Pharma-Manager Löscher wird neuer Siemens-Chef

Nach Schmiergeldaffäre: - München - Der Pharma-Manager Peter Löscher wird überraschend neuer Chef des krisengeschüttelten Siemens-Konzerns. Der 49-Jährige löst zum 1. Juli Klaus Kleinfeld ab, der im Zuge der Schmiergeldaffäre seinen Rückzug angekündigt hatte.

Löscher, der bisher kein Unternehmen dieser Größe führte, ist derzeit President Global Human Health beim US-Pharma-Konzern Merck & Co. In einer ersten Stellungnahme bezeichnete er am Sonntag den neuen Job als "außerordentliche Ehre und große Herausforderung". Löscher steht vor schwierigen Aufgaben, unter anderem angesichts der Korruptionsaffäre, die Siemens seit Monaten erschüttert.

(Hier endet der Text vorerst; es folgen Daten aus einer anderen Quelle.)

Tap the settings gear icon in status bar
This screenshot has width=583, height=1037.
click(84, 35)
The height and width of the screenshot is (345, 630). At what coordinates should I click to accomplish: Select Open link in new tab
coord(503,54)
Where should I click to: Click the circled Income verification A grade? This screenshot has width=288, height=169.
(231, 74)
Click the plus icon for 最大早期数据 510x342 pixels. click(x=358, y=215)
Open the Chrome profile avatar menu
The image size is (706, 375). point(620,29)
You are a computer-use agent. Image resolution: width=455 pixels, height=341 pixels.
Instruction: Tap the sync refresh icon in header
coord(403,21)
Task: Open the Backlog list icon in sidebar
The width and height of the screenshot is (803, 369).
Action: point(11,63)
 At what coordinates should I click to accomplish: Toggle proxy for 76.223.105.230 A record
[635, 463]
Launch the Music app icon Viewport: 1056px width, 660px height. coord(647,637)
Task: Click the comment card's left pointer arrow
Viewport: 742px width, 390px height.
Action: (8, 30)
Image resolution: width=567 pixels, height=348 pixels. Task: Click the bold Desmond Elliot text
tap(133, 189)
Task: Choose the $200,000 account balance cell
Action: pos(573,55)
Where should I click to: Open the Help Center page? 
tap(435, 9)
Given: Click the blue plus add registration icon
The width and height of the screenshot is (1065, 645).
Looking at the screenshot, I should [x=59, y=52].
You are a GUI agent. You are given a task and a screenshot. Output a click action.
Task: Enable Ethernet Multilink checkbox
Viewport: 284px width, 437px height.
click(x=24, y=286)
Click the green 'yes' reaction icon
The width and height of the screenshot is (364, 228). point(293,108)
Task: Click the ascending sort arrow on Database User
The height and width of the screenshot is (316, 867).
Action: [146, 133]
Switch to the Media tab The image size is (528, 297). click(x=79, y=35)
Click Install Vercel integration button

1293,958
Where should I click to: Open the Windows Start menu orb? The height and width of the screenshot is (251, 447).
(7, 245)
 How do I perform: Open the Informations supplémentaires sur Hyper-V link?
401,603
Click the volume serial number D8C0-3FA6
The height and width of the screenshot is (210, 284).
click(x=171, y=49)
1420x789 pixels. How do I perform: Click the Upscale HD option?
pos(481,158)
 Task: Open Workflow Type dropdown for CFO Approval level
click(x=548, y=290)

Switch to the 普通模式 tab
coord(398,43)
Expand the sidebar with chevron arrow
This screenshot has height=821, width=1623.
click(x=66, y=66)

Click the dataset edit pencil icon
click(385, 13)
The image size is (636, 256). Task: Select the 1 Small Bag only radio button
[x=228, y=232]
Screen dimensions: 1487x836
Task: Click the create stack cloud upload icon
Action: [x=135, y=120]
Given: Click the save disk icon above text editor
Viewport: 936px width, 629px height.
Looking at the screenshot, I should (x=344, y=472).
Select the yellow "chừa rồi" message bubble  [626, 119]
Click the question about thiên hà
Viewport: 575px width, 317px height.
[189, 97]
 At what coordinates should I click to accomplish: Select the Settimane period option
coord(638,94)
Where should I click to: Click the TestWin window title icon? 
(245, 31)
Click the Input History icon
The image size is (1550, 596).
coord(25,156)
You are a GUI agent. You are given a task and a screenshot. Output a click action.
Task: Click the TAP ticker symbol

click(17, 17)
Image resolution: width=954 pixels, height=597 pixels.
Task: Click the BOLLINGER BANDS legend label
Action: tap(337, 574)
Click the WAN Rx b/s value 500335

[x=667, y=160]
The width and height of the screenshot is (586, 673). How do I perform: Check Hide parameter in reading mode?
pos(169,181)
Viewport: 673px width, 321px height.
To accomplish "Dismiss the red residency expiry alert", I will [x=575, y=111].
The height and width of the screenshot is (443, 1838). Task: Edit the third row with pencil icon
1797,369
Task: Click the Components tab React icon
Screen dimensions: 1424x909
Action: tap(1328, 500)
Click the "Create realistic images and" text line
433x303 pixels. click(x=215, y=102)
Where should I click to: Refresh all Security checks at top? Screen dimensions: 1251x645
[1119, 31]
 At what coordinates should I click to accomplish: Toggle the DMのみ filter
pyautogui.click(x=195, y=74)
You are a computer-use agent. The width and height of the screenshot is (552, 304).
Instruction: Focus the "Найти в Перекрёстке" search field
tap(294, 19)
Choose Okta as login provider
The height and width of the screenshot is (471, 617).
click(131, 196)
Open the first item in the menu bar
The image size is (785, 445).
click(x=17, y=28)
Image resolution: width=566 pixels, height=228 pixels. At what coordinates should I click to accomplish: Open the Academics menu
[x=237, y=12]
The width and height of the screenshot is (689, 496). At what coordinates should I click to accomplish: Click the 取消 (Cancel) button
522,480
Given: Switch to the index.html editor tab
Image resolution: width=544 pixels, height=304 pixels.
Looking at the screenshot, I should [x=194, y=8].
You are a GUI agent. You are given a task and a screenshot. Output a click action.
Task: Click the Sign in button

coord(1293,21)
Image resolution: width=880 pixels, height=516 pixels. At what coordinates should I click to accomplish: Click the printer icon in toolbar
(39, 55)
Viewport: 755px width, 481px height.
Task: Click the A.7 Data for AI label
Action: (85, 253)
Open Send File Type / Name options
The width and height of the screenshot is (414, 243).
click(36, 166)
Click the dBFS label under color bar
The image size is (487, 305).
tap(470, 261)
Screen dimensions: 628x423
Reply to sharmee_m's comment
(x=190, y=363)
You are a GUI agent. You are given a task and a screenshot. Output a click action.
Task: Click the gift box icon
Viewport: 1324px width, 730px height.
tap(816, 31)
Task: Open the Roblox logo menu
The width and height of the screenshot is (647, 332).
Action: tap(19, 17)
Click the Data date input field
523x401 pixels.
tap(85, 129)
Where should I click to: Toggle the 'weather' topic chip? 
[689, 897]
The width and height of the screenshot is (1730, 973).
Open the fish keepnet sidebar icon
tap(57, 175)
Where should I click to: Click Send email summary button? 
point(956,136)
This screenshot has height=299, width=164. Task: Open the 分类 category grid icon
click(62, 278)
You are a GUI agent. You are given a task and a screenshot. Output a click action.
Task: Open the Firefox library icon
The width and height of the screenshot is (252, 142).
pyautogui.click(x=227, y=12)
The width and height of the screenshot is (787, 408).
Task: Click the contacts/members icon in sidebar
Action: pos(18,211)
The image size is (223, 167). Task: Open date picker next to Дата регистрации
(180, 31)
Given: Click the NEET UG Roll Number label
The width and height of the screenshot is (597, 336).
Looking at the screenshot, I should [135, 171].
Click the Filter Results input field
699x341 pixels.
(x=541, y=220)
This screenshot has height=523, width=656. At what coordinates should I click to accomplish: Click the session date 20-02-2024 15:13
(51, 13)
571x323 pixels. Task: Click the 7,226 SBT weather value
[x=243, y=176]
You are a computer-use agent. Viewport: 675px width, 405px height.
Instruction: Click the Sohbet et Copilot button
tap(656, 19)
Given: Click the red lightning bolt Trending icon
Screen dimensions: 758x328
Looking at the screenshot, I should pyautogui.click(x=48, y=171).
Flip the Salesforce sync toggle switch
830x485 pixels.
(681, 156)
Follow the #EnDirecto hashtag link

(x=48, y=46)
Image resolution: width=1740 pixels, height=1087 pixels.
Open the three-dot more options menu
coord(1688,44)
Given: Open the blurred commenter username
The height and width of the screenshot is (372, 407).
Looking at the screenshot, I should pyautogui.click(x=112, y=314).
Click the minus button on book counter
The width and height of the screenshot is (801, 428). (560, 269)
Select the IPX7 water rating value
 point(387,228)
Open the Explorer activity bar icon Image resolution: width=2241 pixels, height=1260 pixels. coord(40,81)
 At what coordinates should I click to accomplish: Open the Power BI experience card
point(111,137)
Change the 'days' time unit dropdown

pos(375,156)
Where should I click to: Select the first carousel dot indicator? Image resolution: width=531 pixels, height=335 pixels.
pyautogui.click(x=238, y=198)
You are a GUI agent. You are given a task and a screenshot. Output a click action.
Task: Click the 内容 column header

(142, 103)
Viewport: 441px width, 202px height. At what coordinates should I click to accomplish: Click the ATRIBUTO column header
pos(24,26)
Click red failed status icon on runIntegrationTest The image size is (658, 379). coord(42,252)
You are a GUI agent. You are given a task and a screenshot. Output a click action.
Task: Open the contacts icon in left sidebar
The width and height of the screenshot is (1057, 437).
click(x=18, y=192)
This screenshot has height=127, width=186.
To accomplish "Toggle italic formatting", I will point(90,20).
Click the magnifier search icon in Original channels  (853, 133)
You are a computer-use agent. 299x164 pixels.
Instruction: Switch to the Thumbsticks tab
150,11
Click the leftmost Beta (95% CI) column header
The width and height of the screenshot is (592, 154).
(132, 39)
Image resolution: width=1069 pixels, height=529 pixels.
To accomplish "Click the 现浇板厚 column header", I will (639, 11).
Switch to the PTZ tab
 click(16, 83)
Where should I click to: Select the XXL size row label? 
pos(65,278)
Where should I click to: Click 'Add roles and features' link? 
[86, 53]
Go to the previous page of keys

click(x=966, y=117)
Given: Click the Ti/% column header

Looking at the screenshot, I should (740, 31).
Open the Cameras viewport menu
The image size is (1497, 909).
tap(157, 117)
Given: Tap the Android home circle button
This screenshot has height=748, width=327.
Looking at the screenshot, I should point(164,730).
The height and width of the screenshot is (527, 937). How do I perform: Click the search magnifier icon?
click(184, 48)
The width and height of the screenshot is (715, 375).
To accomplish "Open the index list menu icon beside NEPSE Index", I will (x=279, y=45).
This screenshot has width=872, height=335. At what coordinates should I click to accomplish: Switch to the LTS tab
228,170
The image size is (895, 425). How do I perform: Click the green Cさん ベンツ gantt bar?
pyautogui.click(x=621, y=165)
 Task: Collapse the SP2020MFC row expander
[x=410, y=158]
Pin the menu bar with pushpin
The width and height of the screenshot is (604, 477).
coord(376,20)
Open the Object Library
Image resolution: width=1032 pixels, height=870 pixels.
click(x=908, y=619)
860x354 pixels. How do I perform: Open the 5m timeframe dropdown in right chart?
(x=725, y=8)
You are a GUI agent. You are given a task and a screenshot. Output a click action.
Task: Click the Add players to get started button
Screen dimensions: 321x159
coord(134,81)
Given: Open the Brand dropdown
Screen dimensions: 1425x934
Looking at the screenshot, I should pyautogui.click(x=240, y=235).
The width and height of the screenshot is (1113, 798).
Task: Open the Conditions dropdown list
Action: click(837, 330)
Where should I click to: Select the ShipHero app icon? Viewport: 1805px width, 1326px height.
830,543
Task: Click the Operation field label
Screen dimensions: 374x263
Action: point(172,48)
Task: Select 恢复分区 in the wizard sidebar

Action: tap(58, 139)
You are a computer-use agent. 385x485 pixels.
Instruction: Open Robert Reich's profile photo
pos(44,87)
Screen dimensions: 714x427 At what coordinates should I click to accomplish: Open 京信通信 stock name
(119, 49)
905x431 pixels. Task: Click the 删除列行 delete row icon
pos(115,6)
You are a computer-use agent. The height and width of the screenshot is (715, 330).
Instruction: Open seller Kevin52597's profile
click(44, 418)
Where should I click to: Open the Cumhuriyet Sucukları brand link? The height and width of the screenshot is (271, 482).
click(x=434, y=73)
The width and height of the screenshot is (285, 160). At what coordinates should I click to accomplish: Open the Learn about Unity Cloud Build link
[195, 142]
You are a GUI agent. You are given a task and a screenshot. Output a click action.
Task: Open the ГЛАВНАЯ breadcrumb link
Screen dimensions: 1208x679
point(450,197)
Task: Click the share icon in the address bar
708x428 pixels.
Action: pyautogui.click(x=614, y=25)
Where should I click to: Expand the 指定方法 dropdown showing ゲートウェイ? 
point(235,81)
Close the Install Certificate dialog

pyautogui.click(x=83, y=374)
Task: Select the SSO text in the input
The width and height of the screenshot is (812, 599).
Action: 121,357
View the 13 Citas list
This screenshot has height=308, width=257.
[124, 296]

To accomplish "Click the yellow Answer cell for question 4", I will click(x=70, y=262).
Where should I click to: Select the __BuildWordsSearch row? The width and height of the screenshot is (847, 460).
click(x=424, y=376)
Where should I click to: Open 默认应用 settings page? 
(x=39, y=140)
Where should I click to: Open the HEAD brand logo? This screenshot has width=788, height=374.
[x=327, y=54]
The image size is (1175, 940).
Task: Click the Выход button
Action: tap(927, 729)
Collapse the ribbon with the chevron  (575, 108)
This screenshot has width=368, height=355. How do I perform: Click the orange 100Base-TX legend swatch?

Gemeinsam mit allen anderen Siemensianern wolle er sich dafür einsetzen, "dass wir das Unternehmen weiter voranbringen", ergänzte Löscher. Er freue sich darauf, bei Siemens Führung und Verantwortung zu übernehmen "zum Wohl von Kunden, Mitarbeitern, Investoren und Eignern". Vorgänger Kleinfeld hatte wegen des Widerstands im Aufsichtsrat gegen seine Vertragsverlängerung seinen Rückzug spätestens im Herbst angekündigt.

Mit der Personalentscheidung wird die wochenlange Suche nach einem Nachfolger. Der amtierende Siemens-Chef werde seinen Posten am 30. Juni zur Verfügung stellen, hieß es. Die Führungskrise hatte das Unternehmen in den vergangenen Wochen zusätzlich belastet. In den vergangenen Wochen waren in der Nachfolge-Diskussion immer wieder neue Namen genannt worden. Als Wunschkandidat Crommes hatte lange Zeit Linde-Chef Wolfgang Reitzle gegolten, der Siemens aber vor einigen Tagen eine definitive Absage erteilt hatte.

Siemens-Aufsichtsratschef Gerhard Cromme sagte am Sonntag, mit Löscher habe man eine "herausragende Persönlichkeit" gewonnen. "Ich bin überzeugt davon, dass die schwierige Aufgabe, Siemens aus der gegenwärtigen Situation in eine gute Zukunft zu führen, bei Peter Löscher in den besten Händen liegt", sagte Cromme. "Sein globaler Hintergrund, sein hohes internationales Renommee, seine breite Erfahrung in der Strategie-Entwicklung, in Finanzmarktfragen und Technologiethemen sowie seine aufrechte Persönlichkeit waren ausschlaggebend für unsere Entscheidung", erklärte der Siemens- Chefkontrolleur.

IG-Metall-Vize Berthold Huber begrüßte die Entscheidung für Löscher. In den vergangenen beiden Tagen hätten Arbeitnehmervertreter im Aufsichtsrat ausgiebig Gelegenheit zu Gesprächen mit dem künftigen Siemens-Chef gehabt. Dabei habe dieser versprochen, "keine Kahlschlagpolitik in Deutschland und anderswo" zu betreiben und sich zur Mitbestimmung bekannt. "Wir hoffen, dass die Führungskrise damit erledigt wird", erklärte Huber.

Als Nachfolger für Siemens-Europachef Johannes Feldmayer rückt derweil wie erwartet der bisherige Leiter der Siemens-Sparte Gebäudetechnologie, Heinrich Hiesinger (46), zum 1. Juni in den Zentralvorstand nach. Feldmayer war nach der Affäre um die verdeckte Finanzierung der Arbeitnehmer-Organisation AUB beurlaubt worden. Feldmayers Aufgaben waren interimsmäßig an andere Vorstände verteilt worden. Hiesinger soll zum Jahreswechsel auch die Aufgaben von Personalchef Jürgen Radomski übernehmen.